**Problem description**
Gather all lines in the entries below that include the word "computer".

(Stored records)
□ □ □
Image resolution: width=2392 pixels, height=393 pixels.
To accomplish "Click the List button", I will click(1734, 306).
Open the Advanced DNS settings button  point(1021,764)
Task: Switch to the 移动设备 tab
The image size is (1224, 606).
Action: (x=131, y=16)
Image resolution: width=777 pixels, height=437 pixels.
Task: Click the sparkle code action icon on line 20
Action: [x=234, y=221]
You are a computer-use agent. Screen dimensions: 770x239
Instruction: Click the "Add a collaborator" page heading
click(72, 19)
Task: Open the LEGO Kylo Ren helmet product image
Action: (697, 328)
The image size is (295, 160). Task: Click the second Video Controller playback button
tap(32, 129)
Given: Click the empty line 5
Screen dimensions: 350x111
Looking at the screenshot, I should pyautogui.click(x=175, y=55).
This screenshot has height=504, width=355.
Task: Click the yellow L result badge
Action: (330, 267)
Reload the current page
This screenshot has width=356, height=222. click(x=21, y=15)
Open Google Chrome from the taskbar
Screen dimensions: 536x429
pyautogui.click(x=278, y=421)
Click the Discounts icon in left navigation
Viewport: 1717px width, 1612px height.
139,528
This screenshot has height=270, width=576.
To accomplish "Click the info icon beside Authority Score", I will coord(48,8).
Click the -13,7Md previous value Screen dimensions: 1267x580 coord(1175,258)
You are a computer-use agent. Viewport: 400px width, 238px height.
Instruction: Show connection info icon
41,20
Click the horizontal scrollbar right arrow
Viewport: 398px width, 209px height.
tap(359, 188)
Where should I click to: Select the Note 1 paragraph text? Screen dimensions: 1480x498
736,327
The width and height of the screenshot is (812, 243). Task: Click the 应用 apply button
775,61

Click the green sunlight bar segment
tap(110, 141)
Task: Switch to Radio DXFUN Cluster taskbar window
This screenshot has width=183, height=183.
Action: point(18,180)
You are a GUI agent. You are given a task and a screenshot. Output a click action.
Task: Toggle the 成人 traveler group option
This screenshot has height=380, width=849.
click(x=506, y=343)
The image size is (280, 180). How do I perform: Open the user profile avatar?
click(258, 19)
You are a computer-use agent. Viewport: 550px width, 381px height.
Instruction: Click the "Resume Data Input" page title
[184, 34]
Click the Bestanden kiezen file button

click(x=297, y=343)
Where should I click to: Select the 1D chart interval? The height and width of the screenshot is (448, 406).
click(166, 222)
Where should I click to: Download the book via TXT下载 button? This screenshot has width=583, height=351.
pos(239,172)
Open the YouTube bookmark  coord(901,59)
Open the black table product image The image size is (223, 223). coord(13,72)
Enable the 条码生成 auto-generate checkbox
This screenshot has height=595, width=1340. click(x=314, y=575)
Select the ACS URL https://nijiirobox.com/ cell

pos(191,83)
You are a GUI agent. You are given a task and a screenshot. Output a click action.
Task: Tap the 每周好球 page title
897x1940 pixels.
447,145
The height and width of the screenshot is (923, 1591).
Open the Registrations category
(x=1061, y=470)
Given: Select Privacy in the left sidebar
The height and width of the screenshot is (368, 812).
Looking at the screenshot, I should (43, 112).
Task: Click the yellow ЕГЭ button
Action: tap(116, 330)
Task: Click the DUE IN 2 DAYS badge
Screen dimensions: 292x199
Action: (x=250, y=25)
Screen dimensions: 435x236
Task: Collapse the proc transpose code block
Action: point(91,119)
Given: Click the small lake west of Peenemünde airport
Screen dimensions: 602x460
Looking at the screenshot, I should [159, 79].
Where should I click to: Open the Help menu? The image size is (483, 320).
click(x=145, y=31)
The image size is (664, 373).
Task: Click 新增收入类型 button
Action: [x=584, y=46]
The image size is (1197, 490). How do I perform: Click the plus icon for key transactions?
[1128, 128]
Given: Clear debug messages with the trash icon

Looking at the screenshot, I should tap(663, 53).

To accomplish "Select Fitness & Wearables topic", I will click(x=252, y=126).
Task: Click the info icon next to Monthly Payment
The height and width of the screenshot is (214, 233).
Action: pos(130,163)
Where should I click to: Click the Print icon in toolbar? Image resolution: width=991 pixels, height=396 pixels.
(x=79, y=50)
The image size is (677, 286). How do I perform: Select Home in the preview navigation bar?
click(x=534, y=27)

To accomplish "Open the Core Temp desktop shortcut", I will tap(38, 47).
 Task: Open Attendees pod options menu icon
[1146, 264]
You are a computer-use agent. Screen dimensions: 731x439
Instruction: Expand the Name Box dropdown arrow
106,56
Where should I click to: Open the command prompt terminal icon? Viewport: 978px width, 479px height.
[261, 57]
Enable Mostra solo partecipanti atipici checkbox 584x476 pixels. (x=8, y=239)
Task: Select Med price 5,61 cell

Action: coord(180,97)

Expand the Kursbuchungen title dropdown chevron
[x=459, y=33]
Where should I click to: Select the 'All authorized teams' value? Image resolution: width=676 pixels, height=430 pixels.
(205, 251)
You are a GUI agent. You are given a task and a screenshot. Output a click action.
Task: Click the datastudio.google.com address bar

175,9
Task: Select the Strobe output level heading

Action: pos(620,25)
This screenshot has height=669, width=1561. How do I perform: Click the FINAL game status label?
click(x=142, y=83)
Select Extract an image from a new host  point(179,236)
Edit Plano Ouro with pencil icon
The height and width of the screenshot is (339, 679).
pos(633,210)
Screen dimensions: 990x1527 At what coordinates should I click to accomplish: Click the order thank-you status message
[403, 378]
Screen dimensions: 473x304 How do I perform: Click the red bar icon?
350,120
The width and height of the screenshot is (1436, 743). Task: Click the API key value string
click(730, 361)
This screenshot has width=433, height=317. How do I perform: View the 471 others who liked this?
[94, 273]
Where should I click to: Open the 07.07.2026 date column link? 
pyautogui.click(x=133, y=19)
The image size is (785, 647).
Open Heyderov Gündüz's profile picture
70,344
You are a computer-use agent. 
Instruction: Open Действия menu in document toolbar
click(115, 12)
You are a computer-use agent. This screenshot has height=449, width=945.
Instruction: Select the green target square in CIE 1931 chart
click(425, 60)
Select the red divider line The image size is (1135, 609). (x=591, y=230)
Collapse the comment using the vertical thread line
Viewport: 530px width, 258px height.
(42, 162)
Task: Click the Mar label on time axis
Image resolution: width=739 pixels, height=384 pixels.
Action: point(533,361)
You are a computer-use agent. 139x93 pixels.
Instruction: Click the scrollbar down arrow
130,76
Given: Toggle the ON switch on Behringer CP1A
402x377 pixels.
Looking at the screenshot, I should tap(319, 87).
□ □ □
**Written solution**
You are a computer-use agent. Screen dimensions: 770x239
You are a computer-use agent. Viewport: 400px width, 238px height.
You are a computer-use agent. Viewport: 550px width, 381px height.
You are a computer-use agent. Screen dimensions: 731x439
You are a computer-use agent. 
You are a computer-use agent. This screenshot has height=449, width=945.
You are a computer-use agent. 139x93 pixels.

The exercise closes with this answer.